O novo Sandman contém mais diversidade, mas o original já era um precursor notável nesse sentido, não? Muito já foi dito sobre o tema e, particularmente, achei o casting da série incrível. As pessoas vão continuar a reclamar, mas Sandman foi talvez uma das primeiras HQs a retratar a diversidade que existe do mundo. Acho interessante que, há 30 anos, com tudo o que fiz em Sandman, não havia nenhum ruído a esse respeito. Ninguém se importava, ou se aborrecia. Eu podia criar um episódio em que todo mundo era africano, inclusive Morpheus, e contar uma história que se passava 10 000 anos antes. Ninguém reclamava. Ninguém se sentia ameaçado. Agora, as pessoas estão nervosas. Elas ficam realmente aborrecidas e obviamente se sentem ameaçadas. Ok, então isso significa que o que eu queria dizer lá nos anos 1990 é ainda mais importante agora. Ou não haveria essa reação.

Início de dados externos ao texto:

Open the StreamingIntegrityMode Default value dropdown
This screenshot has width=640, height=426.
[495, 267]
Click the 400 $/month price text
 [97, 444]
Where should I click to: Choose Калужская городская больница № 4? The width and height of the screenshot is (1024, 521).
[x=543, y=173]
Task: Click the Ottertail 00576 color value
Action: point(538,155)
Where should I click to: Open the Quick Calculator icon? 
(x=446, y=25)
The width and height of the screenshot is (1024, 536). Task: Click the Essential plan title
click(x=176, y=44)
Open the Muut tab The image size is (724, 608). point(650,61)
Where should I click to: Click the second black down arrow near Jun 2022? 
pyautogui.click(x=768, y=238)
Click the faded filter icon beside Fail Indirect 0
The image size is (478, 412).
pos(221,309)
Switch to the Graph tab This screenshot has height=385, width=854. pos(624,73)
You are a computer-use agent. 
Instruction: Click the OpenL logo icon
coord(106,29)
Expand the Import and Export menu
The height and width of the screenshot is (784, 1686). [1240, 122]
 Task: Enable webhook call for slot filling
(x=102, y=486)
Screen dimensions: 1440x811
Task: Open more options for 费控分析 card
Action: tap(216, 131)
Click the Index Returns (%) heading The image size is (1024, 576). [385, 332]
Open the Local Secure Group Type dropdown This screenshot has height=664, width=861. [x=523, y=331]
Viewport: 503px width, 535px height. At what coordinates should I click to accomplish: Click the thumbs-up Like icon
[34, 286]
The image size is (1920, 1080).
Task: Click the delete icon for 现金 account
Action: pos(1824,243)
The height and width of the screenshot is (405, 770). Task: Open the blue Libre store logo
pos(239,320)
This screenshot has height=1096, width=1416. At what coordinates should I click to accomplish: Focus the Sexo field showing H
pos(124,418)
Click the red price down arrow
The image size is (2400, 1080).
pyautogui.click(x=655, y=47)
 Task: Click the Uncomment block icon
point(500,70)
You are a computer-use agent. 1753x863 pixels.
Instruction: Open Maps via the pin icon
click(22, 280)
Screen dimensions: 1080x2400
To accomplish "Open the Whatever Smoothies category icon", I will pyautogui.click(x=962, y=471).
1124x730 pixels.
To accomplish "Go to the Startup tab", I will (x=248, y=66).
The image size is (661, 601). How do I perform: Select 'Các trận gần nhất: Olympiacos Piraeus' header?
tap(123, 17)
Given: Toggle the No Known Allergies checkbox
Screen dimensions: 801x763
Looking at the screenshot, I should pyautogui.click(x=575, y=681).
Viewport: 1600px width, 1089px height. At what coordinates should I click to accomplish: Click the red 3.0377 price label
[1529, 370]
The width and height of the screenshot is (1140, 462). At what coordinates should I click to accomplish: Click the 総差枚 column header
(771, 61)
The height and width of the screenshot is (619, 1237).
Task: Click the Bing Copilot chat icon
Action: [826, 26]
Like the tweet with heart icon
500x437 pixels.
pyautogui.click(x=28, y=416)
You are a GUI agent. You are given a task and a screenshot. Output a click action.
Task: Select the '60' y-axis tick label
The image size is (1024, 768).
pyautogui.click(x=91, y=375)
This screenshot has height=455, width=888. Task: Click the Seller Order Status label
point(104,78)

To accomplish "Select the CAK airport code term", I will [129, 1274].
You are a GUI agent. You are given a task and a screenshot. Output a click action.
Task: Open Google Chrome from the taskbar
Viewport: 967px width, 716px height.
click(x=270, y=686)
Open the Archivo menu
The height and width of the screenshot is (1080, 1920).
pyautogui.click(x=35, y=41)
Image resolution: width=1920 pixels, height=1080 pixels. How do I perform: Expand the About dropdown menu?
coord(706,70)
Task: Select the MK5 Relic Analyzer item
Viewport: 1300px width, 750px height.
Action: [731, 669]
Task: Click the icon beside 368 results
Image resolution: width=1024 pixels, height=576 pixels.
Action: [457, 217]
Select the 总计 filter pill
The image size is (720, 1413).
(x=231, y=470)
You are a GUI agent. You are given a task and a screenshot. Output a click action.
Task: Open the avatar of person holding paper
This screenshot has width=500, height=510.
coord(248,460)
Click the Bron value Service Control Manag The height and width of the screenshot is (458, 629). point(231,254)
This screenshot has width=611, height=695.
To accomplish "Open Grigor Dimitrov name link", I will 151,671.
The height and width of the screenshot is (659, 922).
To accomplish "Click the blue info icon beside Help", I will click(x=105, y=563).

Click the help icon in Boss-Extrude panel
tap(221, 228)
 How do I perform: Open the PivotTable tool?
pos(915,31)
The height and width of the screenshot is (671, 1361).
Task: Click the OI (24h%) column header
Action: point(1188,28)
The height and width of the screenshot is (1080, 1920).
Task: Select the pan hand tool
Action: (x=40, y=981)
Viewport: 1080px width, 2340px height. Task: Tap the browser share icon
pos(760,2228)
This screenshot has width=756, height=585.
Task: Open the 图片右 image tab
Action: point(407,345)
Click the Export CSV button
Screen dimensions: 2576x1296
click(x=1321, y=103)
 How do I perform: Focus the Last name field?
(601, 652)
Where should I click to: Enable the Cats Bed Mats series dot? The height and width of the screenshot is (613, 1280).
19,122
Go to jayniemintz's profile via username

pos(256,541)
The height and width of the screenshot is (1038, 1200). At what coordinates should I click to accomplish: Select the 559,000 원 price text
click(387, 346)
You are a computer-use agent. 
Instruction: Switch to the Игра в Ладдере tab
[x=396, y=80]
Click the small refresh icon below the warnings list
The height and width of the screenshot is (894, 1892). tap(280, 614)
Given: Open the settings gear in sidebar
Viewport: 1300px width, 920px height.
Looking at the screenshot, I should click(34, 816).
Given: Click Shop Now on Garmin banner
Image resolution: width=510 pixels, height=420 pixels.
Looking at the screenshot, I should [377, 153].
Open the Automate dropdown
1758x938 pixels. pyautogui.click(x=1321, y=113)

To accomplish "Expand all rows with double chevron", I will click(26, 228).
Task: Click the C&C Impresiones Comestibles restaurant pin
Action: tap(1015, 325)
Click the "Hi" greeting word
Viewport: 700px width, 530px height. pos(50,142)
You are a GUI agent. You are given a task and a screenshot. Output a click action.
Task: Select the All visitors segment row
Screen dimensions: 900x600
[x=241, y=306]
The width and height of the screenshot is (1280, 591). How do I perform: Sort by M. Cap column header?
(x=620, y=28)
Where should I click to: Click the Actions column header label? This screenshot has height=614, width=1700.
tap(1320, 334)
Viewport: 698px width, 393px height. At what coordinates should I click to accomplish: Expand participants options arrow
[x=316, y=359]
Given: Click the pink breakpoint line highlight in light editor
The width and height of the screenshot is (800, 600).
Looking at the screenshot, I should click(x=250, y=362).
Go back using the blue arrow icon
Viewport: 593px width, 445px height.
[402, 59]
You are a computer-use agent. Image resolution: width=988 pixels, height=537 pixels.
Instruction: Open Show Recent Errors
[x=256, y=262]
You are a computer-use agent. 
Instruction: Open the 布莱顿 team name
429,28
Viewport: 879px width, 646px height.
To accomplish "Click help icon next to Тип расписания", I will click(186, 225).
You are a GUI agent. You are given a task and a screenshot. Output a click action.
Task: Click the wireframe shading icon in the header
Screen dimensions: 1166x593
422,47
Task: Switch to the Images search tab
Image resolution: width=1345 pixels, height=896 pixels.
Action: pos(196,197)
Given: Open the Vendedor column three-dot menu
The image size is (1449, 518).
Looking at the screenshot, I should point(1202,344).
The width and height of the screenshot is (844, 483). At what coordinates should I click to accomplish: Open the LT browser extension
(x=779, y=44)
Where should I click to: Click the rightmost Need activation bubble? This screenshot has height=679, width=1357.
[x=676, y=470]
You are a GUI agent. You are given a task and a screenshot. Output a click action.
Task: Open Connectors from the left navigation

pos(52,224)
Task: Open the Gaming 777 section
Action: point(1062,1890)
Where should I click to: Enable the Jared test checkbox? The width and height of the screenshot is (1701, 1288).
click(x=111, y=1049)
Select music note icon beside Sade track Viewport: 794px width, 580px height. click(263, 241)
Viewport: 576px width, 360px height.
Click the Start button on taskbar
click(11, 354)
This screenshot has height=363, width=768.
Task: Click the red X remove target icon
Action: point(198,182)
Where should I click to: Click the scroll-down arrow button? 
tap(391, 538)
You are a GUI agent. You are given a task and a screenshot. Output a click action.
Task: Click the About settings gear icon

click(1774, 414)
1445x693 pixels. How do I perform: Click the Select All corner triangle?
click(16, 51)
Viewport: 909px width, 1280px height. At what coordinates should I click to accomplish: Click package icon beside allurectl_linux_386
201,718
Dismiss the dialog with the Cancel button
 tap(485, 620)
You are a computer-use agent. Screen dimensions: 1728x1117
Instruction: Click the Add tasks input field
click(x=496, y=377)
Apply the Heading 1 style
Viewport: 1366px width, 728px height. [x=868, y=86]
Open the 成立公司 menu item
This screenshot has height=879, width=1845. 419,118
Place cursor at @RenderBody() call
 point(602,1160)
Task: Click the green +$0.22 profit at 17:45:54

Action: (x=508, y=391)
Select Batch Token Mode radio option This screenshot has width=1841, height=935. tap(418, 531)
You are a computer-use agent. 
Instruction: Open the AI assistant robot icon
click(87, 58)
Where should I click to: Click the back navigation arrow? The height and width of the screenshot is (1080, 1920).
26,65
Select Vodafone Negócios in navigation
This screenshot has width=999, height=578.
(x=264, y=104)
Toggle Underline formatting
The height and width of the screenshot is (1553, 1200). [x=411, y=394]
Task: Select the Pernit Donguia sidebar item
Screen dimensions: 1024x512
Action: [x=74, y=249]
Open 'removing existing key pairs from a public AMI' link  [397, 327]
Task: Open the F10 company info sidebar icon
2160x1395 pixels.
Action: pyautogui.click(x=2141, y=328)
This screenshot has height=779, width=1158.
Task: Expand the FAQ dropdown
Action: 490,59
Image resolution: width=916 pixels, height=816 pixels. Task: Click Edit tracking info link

Como se deu a escolha do elenco? Nós tínhamos 340 papéis com falas em Sandman, e eu me envolvi em 100% dos testes. Com Morpheus, recebemos um e-mail com quatro candidatos. O vídeo de Tom Sturridge era o terceiro, acho. Tom era a primeira escolha, mas vimos centenas de outros testes. E, quando a Covid começou, a Netflix disse: vamos ver todas as possibilidades. Então, vimos outros milhares. Na verdade, isso serviu para mostrar que tínhamos feito a escolha certa com Tom Sturridge. Muito além de sua aparência física, o que impressionava era o jeito como dizia as falas.
E o que levou a escalar Kirby Howell-Baptite, uma atriz negra, para interpretar a Morte, irmã mais velha do Sonho? Me divirto e me irrito quando atribuem a escalação de Kirby à agenda de diversidade. Tenho vontade de perguntar: tem algo no teste dela de que você não gostou? Vi centenas de pessoas dizerem essas mesmas falas. Mulheres de todas etnias, supermodelos, estrelas de cinema. Acreditei na Morte de Kirby dialogando com o Sonho de Tom [Sturridge]. Foi assim com cada um dos 340 papéis. Às vezes, inclusive, tivemos sorte. Atores como John Cameron Mitchell [o dono de pensão Hal] e Stephen Fry [o sonho Verde do Violino] queriam interpretar os personagens porque adoravam os quadrinhos.